What is being asked: Go to the line holding "The image size is (1382, 868)." in the entries below and write out exactly every line down to and including the line holding "This screenshot has height=784, width=1566.".

(Dataset entries)

:::

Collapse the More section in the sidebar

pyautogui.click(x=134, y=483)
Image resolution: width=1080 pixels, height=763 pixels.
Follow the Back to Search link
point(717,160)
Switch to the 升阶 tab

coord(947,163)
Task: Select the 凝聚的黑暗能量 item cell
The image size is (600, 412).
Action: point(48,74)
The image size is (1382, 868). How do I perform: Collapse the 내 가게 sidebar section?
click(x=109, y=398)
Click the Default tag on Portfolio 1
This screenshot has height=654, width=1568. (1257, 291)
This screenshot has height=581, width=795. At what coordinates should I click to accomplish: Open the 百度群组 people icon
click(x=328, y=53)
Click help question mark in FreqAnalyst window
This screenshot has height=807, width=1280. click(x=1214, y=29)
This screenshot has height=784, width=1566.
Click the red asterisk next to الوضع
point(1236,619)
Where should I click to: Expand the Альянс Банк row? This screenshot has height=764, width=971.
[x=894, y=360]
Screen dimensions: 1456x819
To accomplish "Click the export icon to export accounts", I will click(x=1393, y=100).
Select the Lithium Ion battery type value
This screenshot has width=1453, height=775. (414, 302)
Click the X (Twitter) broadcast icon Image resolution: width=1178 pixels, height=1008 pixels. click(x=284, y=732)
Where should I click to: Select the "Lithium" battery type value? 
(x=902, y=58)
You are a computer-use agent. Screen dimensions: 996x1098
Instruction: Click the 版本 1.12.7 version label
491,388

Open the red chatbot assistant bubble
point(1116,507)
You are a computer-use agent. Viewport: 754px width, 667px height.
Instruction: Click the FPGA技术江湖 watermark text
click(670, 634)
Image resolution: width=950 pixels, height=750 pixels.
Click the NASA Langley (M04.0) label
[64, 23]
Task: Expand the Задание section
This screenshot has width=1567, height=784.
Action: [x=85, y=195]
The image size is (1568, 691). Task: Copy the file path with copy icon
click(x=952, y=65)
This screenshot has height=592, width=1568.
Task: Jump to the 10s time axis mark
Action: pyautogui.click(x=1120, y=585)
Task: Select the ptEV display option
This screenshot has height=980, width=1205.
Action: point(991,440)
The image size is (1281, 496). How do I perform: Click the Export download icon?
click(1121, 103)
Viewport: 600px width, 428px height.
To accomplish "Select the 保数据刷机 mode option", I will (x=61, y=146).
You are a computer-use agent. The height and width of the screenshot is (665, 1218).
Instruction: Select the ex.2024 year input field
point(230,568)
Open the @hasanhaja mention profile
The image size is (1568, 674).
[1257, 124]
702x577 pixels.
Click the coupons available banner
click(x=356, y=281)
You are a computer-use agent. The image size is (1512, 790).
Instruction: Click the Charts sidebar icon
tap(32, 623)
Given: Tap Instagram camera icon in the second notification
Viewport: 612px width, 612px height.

:::

Written response:
The image size is (1382, 868). How do I perform: Collapse the 내 가게 sidebar section?
click(x=109, y=398)
Click the Default tag on Portfolio 1
This screenshot has height=654, width=1568. (1257, 291)
This screenshot has height=581, width=795. At what coordinates should I click to accomplish: Open the 百度群组 people icon
click(x=328, y=53)
Click help question mark in FreqAnalyst window
This screenshot has height=807, width=1280. click(x=1214, y=29)
This screenshot has height=784, width=1566.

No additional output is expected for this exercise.